Director and co-writer Darius Marder started working on his fiction feature directorial debut Sound of Metal over a decade ago. What began as research for a documentary about two-piece American sludge metal band Jucifer finally resulted in the feature.

“It was a wonderful process, just very gruelling,” he says in an exclusive interview with Firstpost. “There’s no support to do this work. It’s not like I had some magical fairy giving me money or anything. You have to really exist in that space of believing in something for a very long period of time.”

When they began shooting, Marder sought to make the viewing process as experiential as a 2D screen would allow. “I wanted to feel some life on the screen,” he says. To do this, they filmed on 35 mm, which does not allow for instant review shots. When the film rolls, it keeps pace with real life.

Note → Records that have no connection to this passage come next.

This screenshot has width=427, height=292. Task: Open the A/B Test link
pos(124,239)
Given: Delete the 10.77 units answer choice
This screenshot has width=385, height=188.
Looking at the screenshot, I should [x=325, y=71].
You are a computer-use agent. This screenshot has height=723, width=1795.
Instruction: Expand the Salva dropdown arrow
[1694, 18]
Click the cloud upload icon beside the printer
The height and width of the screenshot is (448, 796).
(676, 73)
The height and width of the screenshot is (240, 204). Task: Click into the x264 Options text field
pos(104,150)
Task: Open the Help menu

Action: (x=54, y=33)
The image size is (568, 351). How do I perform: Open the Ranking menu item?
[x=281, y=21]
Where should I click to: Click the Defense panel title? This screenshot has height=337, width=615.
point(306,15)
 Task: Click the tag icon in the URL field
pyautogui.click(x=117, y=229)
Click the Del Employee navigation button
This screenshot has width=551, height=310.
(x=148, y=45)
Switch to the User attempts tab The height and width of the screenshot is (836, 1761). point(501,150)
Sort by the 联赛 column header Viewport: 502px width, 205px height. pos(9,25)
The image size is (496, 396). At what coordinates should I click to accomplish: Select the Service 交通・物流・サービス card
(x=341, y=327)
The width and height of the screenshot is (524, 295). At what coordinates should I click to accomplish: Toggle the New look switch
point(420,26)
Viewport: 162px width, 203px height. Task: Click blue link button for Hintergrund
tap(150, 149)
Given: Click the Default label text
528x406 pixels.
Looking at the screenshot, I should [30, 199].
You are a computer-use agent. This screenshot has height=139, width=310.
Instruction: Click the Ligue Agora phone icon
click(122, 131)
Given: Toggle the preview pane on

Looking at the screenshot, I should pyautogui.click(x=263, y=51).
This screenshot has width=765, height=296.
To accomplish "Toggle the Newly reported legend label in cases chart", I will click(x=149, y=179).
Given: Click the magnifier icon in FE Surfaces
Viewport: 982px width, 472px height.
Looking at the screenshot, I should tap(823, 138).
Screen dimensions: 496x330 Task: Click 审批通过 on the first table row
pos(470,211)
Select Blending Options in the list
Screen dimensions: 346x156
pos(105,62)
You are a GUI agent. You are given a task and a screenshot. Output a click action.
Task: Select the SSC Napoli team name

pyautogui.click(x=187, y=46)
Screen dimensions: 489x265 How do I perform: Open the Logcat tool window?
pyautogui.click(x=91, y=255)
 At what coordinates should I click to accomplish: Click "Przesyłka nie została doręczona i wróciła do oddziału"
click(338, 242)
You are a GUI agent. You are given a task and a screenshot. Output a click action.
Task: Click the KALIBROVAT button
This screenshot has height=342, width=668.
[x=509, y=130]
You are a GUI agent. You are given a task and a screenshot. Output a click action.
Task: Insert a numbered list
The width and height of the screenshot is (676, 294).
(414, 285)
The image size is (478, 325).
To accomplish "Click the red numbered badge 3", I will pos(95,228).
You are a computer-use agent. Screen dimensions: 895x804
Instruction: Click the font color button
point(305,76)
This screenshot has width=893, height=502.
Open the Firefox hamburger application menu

Sound of Metal opens with a gig for which the actors – Riz Ahmed (Ruben) and Olivia Cooke (Lou) – spent several months training, and performed in front of a live audience, distorted guitar and Cooke’s guttural vocals leading Ahmed’s drums in for an impressive solo, bringing to screen the electricity that hangs in the atmosphere at a metal gig. “Most of the time when you play music in films, they do each part separately, and have a professional playing, and it’s very easy to make someone look good. But not easy to capture life. Capturing life requires that you’re not playing it safe,” says Marder. “And that’s a very hard thing to do with the pressures that there are to make a movie. It’s also a very wonderful thing to do. Because it really dares the universe to conspire.”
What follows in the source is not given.